First, we need to find out what the function's value is when $$x=1$$.
$$f(1) = \frac{1}{1^2 + 1} = \frac{1}{1 + 1} = \frac{1}{2} = 0.5$$

Next, we figure out the new value of $$x$$, which is $$x + \Delta x = 1 + 0.01 = 1.01$$.

Then, we calculate the function's value for this new $$x$$.
$$f(1.01) = \frac{1.01}{1.01^2 + 1}$$
We know that $$1.01^2 = 1.01 \times 1.01 = 1.0201$$.
So, $$f(1.01) = \frac{1.01}{1.0201 + 1} = \frac{1.01}{2.0201}$$

Finally, to find $$\Delta y$$, we subtract the original function value from the new function value:
$$\Delta y = f(1.01) - f(1)$$
$$\Delta y = \frac{1.01}{2.0201} - 0.5$$
To subtract these, it's easier if they have the same bottom number (denominator). We can write $$0.5$$ as $$\frac{1}{2}$$.
$$\Delta y = \frac{1.01}{2.0201} - \frac{1}{2}$$
To get a common denominator, we can multiply the first fraction by $$2/2$$ and the second fraction by $$2.0201/2.0201$$:
$$\Delta y = \frac{1.01 \times 2}{2.0201 \times 2} - \frac{1 \times 2.0201}{2 \times 2.0201}$$
$$\Delta y = \frac{2.02}{4.0402} - \frac{2.0201}{4.0402}$$
Now we can subtract the top numbers:
$$\Delta y = \frac{2.02 - 2.0201}{4.0402}$$
$$\Delta y = \frac{-0.0001}{4.0402}$$
To make this fraction look nicer without decimals, we can multiply the top and bottom by $$10000$$:
$$\Delta y = \frac{-0.0001 \times 10000}{4.0402 \times 10000}$$
$$\Delta y = \frac{-1}{40402}$$

Alternative answer

Answer: -0.0000247503 Explain
This is a question about how to find the change in a function's output (which we call $$\Delta y$$) when its input changes by a small amount (which we call $$\Delta x$$). It's all about plugging numbers into a formula and then finding the difference! . The solving step is:

First, we need to understand what $$\Delta y$$ means. It's the difference between the function's value *after* a small change in $$x$$ and its *original* value. So, the formula is:
$$\Delta y = f(x + \Delta x) - f(x)$$

1. **Find the original value of the function, $$f(x)$$.**
We are given that $$x=1$$. Our function is $$f(x)=\frac{x}{x^{2}+1}$$.
Let's plug $$x=1$$ into the function:
$$f(1) = \frac{1}{1^{2}+1}$$
$$f(1) = \frac{1}{1+1}$$
$$f(1) = \frac{1}{2} = 0.5$$

2. **Find the new input value, $$x + \Delta x$$.**
We know $$x=1$$ and $$\Delta x=0.01$$. So, the new input value is:
$$x + \Delta x = 1 + 0.01 = 1.01$$

3. **Find the new value of the function, $$f(x + \Delta x)$$.**
Now we plug our new input $$1.01$$ into the function:
$$f(1.01) = \frac{1.01}{(1.01)^{2}+1}$$
First, let's calculate $$(1.01)^{2}$$:
$$(1.01)^{2} = 1.01 \times 1.01 = 1.0201$$
Now, put that back into the function:
$$f(1.01) = \frac{1.01}{1.0201+1}$$
$$f(1.01) = \frac{1.01}{2.0201}$$
To get a number for this, we do the division.
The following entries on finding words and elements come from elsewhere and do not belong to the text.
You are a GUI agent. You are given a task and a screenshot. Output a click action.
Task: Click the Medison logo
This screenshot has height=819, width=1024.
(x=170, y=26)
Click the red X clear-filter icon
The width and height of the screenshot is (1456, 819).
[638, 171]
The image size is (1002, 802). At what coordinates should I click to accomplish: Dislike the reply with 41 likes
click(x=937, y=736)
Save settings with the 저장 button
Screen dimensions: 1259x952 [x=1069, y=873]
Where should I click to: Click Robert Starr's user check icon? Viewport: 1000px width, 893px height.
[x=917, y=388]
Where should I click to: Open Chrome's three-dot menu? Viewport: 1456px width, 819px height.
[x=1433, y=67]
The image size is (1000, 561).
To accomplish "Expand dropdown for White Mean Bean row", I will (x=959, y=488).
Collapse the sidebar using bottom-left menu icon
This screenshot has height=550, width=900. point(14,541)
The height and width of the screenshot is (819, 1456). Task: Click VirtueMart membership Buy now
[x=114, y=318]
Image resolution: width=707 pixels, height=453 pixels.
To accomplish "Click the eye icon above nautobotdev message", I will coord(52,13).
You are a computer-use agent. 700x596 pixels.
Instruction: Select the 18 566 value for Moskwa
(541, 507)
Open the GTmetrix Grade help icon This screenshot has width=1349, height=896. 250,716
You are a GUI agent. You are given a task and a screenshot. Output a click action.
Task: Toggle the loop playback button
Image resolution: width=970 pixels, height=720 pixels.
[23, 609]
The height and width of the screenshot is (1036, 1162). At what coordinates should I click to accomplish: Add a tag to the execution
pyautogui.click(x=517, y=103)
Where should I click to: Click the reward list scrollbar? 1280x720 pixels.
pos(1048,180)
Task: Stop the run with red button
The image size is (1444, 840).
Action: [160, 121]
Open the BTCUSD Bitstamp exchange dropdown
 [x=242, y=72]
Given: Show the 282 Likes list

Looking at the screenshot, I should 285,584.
This can be a bit tricky to do by hand, but it's a common step in math class, so we can use a calculator for the division:
$$1.01 \div 2.0201 \approx 0.4999752497$$ (It's a long decimal, so we'll keep a few places to be super accurate!)

4. **Calculate $$\Delta y$$.**
Finally, we subtract the original function value from the new function value:
$$\Delta y = f(1.01) - f(1)$$
$$\Delta y = 0.4999752497 - 0.5$$
$$\Delta y = -0.0000247503$$
See? The y-value actually went down a tiny bit!